WOTNXT and Narrominded present – Knollen en Citroenen, Qbus, Leiden 12/4/14

One minute bone splintering noise, the next a Spanish loon wearing boxing gloves miming to Beyoncé.

One minute bone splintering noise, the next a Spanish loon wearing boxing gloves miming to Beyoncé.

 

 

Too many bands! Honest, too many!  It’s not a bad thing to have so much variety and quality on one night – especially for 7 euros and especially in Leiden – but at times it felt we were undergoing a sort of sonic assault course, and by eleven o clock I was a spent force. So apologies to Templo Diez who sounded fine on what little we heard, and rocked their earnest alt-country/dark folk well enough, I’d just had all I could take. I was still deaf after Life Savings. Still, there was plenty to get excited about in this first WOTNXT/Narrominded collaboration. And it was good to see both CAB03 and Qbus stages being used for the whole event meaning a quick turnaround; even if this did leave you slightly disorientated; one minute bone splintering noise, the next a Spanish loon wearing boxing gloves miming to Beyoncé. But more of that later.  

Incendiary turned up in time to catch Groningen’s North To The Night whack out a solid and very tuneful set of slowcore / post rock shapes; a set that owed something to that first Godspeed! LP. NTTN look the part; lads in their middle thirties or a tad older, to a man sporting beards, truckers caps, and those downbeat teeshirts advertising burger joints in Illinois or somewhere no-one in the room’s actually been to. This was dedicated stuff and their songs reflected this dedication; you were pretty sure they weren’t going to start running through You Can’t Hide Your Love Forever anytime soon. Still, regardless of the jaded way reviewers pick up on material signifiers (and consequently start to pre-judge) we should give the band some leeway. The songs were powerful, crunching, and pretty well balanced – at times, especially in the slow melodic descends – reminding this reviewer of the stuff Sophia do. There was a nice richness to them, a rounded, whole and very pleasing sound that carried incredibly well. Plus the sound snippets and snatches of samples fitted snugly and convincingly into the material; which isn’t always the case. Pleasantly surprised!

After this we trotted over to CAB to take in the collaboration between Coen Oscar Polack and Herman Wilken. This was a completely different thing; the sort of sounds you associate with Narrominded. You know, serious lads, making noises with laptops. In the gloaming of CAB we got slabs of white noise in the mid-range, roughly divided into three or four “movements”; a sort of “cement mixer’s mix” of glitchcore, musique concrète and Terry Riley/Dream Academy style musings. Certainly the Riley-esque melancholy was pretty apparent – strong and streaming in fact – when the guitar and sax melodies were strung haplessly across the void, letting things get primaeval. At times the opaqueness of the sound led to a certain disorientation, one or two mid passages seemed pretty rudderless, but hey, with this sort of music you need patience, and an approach that isn’t linear; and things slowly things evolve in these huge sound-forms that can make some sort of sense, and, whisper it, even be pleasing. Top stuff.

- - - -

> **The request**
Decide whether each statement agrees with the gig review above, answering yes or no and quoting the words that settle it: (a) the night cost 7 euros; (b) North To The Night come from Utrecht; (c) Coen Oscar Polack and Herman Wilken played at CAB.

- - - -

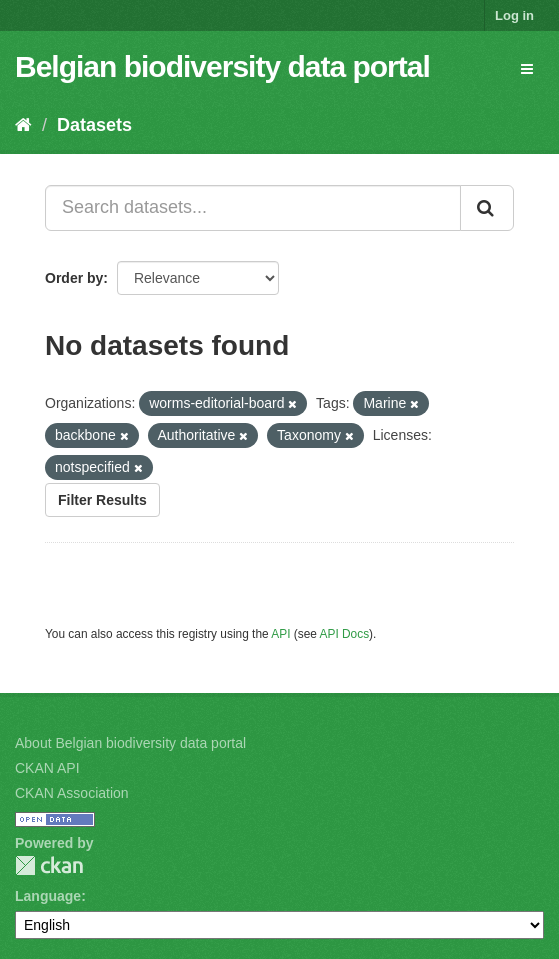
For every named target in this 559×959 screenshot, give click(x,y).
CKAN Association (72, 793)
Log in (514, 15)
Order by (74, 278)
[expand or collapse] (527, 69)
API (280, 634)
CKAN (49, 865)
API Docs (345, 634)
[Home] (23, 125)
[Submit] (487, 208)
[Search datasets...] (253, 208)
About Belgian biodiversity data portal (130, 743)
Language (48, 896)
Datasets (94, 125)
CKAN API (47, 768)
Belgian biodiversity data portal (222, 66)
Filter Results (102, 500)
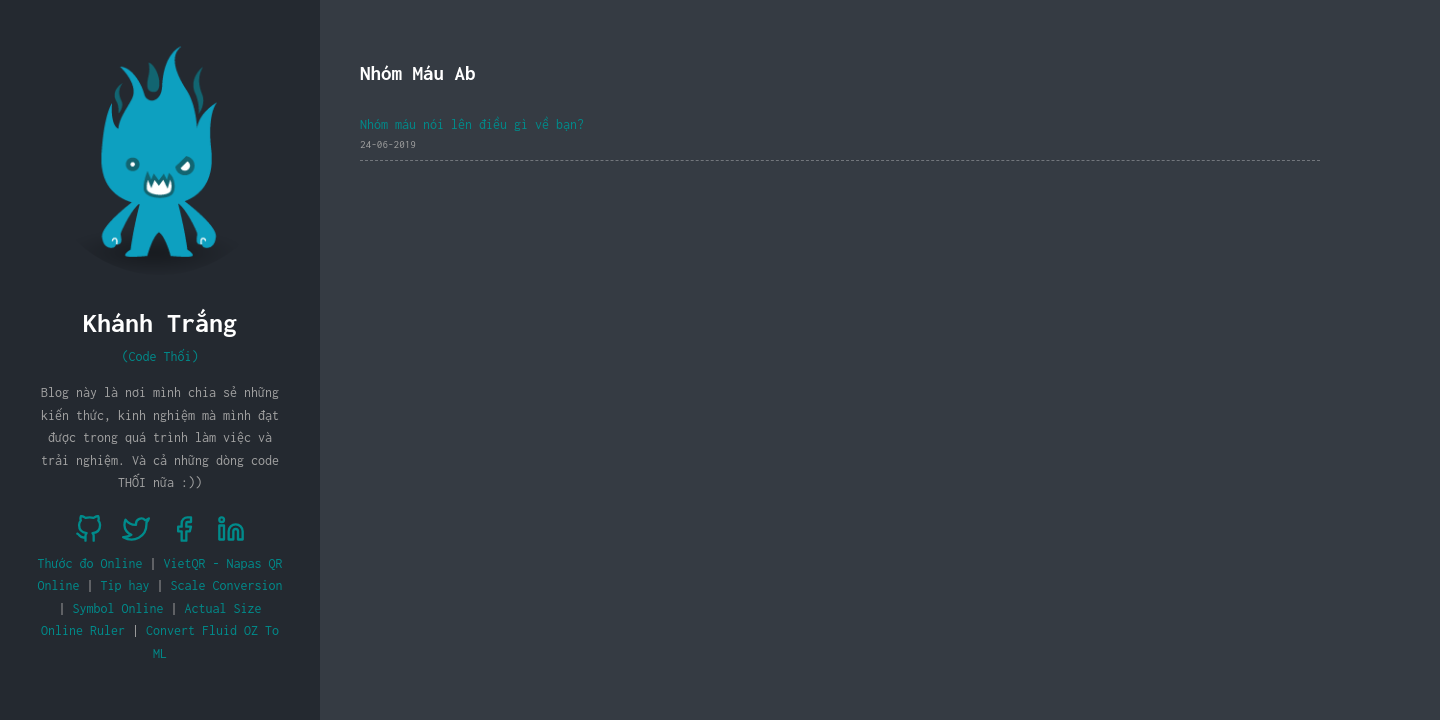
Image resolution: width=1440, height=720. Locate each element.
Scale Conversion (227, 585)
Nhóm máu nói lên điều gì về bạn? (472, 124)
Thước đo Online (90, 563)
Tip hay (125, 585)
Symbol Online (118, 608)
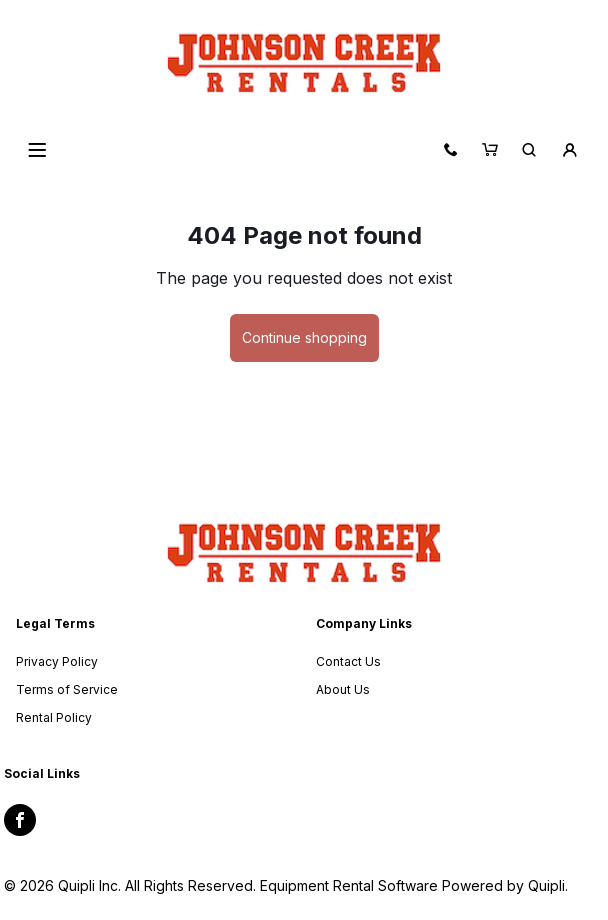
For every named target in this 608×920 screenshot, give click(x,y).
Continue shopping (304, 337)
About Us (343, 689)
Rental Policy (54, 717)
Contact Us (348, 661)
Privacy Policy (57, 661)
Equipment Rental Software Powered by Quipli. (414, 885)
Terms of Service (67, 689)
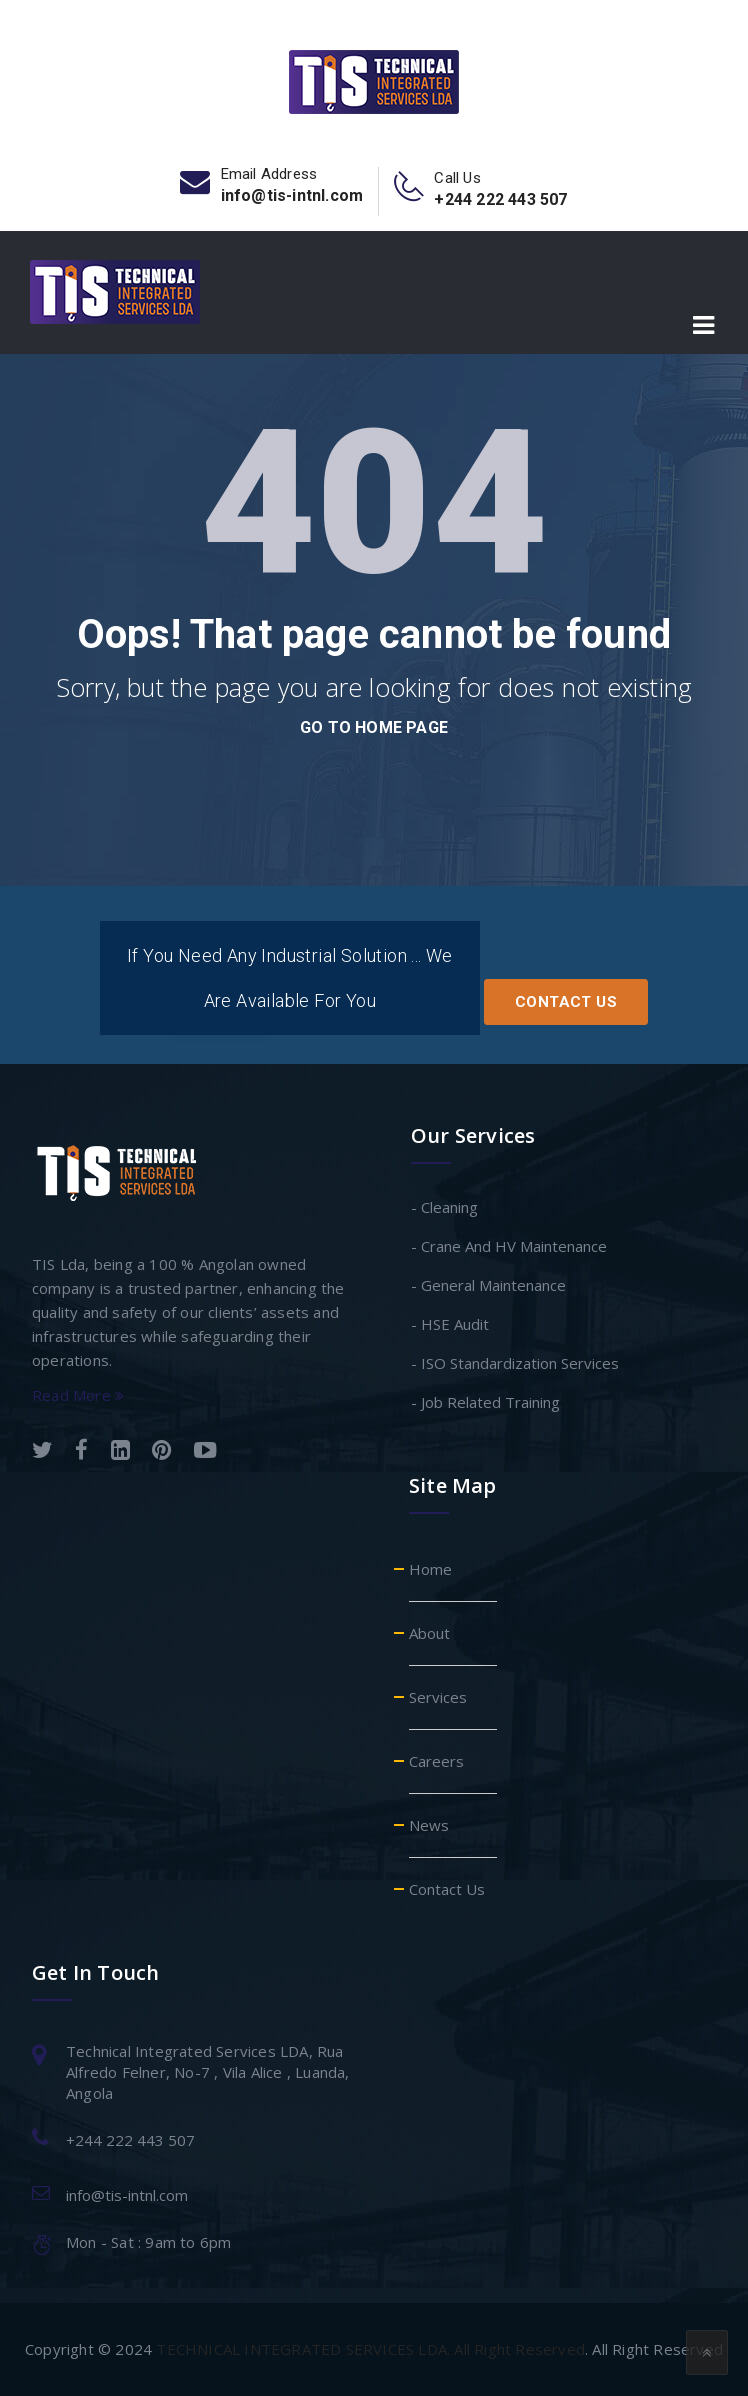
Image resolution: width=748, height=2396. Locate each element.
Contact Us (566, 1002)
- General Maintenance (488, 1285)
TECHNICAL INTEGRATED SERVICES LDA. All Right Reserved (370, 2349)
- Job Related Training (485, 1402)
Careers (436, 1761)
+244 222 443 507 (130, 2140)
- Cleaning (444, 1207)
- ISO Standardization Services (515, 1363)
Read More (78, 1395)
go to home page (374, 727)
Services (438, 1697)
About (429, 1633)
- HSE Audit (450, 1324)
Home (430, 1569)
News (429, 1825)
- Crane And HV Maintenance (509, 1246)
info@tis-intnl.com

- - - -

> **Solution**
(a) Yes: "especially for 7 euros and especially in Leiden"
(b) No: "Groningen’s North To The Night"
(c) Yes: "we trotted over to CAB to take in the collaboration between Coen Oscar Polack and Herman Wilken"